A decades-long forager and wildcrafter, from Portland to Arcata to San Francisco, he supplied many grocery stores, restaurants, & farmers’ markets with gourmet mushrooms.

In the last decade, medicinal mushrooms and plants such as reishi, chaga, and lion's mane have taken a focal point in his life for his healing process, so he started Old Growth Organics, as he continually refines and creates some of the cleanest and most potent medicinal mushroom and la’au lapa’au products around.  Find him at the farmers market just giving away the best Chaga Chai you have ever tried.

20-year master gardener, blue ribbon flower grower, with the knowledge to create diverse & specific compost teas.  Highly attuned to the Moon and Elementals, he used his visionary artist skills to channel a new Planetary Moon Calendar, amongst other agricultural inventions. Here in Hawai'i, he has spent time as a teacher and permaculture facilitator at the Hawaiian Sanctuary.

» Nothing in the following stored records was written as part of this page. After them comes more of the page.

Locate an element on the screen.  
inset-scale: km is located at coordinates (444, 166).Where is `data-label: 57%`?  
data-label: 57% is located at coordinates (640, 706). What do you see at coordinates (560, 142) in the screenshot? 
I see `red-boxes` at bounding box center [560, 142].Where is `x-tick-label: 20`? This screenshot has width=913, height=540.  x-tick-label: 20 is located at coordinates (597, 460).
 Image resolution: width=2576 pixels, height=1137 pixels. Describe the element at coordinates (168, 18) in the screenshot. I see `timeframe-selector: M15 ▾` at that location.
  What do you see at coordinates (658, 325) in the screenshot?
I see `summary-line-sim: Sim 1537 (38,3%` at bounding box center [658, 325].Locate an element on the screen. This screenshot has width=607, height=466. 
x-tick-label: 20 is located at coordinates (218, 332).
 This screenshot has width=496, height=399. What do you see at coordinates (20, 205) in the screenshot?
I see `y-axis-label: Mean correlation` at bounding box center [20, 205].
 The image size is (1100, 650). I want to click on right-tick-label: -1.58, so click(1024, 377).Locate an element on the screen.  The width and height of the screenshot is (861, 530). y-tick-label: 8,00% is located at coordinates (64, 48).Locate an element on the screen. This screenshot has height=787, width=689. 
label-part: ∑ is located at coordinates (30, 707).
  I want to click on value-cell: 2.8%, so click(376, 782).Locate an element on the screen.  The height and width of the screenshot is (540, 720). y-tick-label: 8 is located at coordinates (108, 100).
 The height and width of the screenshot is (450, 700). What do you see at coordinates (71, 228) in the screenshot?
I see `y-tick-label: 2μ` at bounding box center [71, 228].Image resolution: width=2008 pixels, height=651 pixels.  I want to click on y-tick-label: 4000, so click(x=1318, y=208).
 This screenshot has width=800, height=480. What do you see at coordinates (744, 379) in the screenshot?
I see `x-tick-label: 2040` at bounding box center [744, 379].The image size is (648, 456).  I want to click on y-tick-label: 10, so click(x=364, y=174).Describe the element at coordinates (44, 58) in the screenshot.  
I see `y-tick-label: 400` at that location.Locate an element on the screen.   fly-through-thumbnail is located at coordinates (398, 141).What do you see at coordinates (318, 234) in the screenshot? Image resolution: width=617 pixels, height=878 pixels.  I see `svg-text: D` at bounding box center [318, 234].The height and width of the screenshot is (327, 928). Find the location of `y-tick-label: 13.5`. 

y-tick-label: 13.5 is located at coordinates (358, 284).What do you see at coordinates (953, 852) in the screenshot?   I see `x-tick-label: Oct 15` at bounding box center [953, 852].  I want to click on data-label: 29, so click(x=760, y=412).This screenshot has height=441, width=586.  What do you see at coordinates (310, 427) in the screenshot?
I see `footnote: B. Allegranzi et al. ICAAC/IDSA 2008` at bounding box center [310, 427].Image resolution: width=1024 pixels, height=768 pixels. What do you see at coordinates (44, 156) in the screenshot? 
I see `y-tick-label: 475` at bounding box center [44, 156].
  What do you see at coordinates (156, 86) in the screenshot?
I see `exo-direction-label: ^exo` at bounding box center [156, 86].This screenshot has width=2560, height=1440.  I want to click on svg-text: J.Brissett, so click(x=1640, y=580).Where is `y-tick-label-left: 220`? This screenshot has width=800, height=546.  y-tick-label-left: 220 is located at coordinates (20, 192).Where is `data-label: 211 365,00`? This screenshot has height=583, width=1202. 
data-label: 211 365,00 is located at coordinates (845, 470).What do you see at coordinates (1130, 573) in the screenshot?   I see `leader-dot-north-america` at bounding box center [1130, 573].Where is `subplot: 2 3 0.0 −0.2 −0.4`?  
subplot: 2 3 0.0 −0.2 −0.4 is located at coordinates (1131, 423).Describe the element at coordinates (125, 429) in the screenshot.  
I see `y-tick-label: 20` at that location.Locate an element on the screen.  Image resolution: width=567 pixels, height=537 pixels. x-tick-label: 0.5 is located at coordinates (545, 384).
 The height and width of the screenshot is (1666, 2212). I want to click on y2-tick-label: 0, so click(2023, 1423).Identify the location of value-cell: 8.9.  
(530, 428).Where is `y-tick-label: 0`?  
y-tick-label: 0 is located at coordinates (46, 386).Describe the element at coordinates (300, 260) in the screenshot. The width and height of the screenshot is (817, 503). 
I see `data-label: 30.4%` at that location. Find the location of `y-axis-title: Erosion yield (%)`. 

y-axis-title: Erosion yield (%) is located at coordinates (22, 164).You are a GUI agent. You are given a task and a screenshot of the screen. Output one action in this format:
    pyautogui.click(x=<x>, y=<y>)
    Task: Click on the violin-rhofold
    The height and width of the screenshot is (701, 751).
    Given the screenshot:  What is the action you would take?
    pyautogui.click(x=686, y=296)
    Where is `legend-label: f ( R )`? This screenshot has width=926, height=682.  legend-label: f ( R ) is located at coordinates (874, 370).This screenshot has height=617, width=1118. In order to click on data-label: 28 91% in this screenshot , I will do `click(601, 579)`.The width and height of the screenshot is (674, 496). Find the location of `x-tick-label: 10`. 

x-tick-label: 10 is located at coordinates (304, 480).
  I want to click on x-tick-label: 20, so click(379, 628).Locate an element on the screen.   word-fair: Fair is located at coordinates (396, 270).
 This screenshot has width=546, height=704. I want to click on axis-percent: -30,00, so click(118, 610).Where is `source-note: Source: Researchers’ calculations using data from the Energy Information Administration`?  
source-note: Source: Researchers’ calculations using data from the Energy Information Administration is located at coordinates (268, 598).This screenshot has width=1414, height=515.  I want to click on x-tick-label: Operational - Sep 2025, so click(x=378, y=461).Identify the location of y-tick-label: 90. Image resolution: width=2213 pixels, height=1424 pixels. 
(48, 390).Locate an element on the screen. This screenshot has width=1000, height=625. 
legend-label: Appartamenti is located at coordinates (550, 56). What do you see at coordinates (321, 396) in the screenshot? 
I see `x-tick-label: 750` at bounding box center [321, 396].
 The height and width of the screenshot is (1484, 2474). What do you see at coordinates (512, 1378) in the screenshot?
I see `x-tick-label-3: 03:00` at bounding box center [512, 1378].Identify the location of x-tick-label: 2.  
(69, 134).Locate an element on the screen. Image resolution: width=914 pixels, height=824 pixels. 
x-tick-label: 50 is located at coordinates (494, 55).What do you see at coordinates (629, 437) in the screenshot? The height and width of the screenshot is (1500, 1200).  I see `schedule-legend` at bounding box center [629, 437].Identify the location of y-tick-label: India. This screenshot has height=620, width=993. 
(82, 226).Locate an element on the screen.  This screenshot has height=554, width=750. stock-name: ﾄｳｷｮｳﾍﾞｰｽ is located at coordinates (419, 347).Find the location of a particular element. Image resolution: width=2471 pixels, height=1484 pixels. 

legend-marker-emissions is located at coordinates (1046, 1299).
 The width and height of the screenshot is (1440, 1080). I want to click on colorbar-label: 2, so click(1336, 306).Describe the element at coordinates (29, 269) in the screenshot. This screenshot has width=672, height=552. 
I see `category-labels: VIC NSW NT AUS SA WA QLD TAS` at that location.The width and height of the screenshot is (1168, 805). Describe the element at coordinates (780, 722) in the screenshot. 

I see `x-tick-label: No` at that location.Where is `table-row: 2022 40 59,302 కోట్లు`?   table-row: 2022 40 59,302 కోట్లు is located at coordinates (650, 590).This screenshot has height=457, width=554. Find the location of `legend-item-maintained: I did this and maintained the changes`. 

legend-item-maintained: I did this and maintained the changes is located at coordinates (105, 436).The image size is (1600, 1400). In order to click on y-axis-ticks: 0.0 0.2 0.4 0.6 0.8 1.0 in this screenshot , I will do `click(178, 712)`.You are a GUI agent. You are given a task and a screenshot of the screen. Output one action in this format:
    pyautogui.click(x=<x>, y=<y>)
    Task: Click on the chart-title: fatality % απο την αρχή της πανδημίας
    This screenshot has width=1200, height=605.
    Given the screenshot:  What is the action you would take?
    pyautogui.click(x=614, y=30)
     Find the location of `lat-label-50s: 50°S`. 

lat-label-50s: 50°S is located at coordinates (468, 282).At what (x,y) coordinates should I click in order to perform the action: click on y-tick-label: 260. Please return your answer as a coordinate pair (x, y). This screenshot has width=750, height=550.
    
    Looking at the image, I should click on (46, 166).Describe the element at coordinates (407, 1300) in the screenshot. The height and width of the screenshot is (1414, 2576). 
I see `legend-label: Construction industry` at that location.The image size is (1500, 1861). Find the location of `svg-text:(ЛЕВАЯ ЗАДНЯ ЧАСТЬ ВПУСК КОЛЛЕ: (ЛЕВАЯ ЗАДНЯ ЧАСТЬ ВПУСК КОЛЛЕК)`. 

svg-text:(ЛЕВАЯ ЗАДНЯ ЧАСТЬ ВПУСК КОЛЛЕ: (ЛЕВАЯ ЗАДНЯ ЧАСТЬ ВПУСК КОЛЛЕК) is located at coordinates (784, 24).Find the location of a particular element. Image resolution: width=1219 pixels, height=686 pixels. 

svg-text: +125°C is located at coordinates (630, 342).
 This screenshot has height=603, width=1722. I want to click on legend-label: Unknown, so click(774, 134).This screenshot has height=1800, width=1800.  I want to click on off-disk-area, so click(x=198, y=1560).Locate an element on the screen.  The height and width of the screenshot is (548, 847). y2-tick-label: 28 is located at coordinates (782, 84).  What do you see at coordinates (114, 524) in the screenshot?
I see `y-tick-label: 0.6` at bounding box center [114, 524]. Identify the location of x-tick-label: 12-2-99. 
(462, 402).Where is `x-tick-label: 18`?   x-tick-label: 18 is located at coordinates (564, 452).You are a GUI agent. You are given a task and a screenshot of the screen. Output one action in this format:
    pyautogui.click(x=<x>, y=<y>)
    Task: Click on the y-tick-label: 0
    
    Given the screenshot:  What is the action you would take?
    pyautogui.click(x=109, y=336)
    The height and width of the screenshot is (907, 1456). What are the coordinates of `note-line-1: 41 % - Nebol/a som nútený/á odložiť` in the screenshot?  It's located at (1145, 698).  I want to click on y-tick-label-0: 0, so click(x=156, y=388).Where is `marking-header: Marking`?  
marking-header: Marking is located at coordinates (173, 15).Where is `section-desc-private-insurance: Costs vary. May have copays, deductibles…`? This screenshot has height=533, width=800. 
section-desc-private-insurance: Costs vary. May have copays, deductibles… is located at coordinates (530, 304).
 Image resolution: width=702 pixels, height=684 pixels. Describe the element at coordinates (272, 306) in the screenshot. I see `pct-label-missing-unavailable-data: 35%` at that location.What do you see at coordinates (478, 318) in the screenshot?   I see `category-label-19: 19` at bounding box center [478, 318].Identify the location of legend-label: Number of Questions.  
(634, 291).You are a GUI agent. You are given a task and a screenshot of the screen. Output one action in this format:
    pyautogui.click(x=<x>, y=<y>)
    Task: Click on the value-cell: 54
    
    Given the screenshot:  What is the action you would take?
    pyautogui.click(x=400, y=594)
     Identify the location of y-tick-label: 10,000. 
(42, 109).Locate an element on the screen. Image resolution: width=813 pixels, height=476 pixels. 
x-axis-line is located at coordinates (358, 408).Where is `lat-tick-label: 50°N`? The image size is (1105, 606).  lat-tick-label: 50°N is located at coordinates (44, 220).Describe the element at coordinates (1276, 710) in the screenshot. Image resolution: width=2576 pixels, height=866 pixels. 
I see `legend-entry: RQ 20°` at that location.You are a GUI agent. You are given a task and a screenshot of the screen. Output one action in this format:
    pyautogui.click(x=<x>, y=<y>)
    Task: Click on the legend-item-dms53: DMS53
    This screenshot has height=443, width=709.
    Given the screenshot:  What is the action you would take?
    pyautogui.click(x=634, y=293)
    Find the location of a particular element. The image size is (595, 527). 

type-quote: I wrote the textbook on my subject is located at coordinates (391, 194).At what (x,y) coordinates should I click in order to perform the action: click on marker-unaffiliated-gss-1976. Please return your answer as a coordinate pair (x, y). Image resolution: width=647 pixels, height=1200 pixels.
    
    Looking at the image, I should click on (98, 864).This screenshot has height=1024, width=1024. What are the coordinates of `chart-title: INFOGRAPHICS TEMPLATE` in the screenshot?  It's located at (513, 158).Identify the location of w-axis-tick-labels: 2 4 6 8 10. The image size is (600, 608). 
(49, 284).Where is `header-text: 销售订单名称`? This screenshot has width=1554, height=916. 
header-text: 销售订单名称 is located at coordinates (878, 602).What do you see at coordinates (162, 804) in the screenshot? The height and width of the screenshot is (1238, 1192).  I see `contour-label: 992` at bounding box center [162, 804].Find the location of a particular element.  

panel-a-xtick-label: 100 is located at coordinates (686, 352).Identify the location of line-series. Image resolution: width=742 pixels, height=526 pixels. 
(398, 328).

Long-term volunteer of many issues of social justice, family and human rights, environmental rights, indigenous rights, food sovereignty, and community solidarity- here to continue the mission of bringing health & happiness to the world – starting with the Ohana gathered here.

Only eight years here in Puna so far, but here to stay, the love of Malama Aina has touched the core of his being, along with the Spirit of Aloha.  600 coconut trees deep, he prefers to spend his free time planting food forests for the future.